The role of zinc in bone metabolism was shown by its stimulatory effect on bone formation in tissue culture,18 bone growth, and mineralization in weaning rats,19 and potent inhibitory effect in vitro on bone resorption.20 There are few known reports demonstrating what effect changes in zinc intake might exert on osseous tissue during the growth stage. Gloub et al21 reported that a low-zinc diet during adolescence might slow bone growth, enhancing the risk of osteoporosis in later years. Weisman and Hoyer22 reported that zinc-deficiency reduced the sensitivity of receptors to growth hormone. Elberle et al23 compared the counts of various cells active in bone formation in rats fed normal diet with those in rats fed a zinc-deficient diet and reported that the osteoblast count was reduced more significantly in the zinc-deficient group than in the normal diet group.
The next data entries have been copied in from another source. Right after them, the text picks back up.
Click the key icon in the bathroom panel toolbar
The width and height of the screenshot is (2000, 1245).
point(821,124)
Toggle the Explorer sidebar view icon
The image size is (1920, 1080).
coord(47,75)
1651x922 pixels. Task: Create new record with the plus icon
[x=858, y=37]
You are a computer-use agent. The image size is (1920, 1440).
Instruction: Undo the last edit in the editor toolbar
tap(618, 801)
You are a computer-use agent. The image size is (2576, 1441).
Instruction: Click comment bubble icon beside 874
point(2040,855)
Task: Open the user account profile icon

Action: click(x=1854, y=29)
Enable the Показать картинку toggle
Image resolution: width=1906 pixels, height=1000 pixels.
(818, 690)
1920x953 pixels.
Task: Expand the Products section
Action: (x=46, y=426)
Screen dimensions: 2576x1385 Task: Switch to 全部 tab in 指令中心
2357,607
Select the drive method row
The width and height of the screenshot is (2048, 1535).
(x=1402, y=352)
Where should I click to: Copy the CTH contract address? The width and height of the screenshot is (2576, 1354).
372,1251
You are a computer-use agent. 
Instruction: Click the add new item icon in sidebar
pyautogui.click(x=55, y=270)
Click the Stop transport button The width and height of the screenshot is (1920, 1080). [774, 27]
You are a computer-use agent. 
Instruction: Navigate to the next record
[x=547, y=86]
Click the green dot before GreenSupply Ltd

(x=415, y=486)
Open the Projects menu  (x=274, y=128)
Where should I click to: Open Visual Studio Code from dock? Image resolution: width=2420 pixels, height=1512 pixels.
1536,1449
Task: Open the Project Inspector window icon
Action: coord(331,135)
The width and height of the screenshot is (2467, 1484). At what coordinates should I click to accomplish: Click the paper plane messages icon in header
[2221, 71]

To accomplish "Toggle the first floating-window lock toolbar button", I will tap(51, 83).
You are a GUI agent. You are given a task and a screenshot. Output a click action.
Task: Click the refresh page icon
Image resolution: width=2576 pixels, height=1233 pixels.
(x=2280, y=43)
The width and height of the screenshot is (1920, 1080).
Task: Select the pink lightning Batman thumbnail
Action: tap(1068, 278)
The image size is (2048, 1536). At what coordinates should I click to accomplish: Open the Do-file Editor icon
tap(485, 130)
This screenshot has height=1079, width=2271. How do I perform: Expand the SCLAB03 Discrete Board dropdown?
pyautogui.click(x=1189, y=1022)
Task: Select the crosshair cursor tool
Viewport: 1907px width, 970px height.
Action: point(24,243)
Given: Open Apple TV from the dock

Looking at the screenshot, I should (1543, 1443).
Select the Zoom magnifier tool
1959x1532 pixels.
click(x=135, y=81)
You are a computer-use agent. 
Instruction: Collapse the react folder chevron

Kenshi et al24 found the changes in zinc intake might exert an effect on the osseous tissue of the mandible and femur. The zinc-deficient group showed significantly lower trabecular and cortical bone density compared with the control group in the mandible. And also, in an animal study, it was found that the zinc-deficient diet caused a decrease in body weight and long bone (weight and length) growth. Growth impairment was significantly greater in zinc deficient rats than in control rats.17 Ovesen et al13 showed that zinc-deficiency in growing rats induced a reduction of bone strength in the femoral neck, the distal femoral metaphysis, and the femoral diaphysis. The bone abnormalities in zinc-deficient rats are caused not only by changes in the growth plate cartilage, but also by changes in the bone size.

CONCLUSIONS

The zinc-deficient group showed a significantly lower value in dry skull, mandible and teeth measurements when compared with those of the zinc-containing group. Zinc plays an important role in bone growth and stimulates bone formation and mineralization. Changes in zinc intake might exert an effect on the osseous tissues of the jawbones and teeth during the growth stage. A low-zinc diet during adolescence might slow bone and teeth growth and enhance the risk of oral in later years.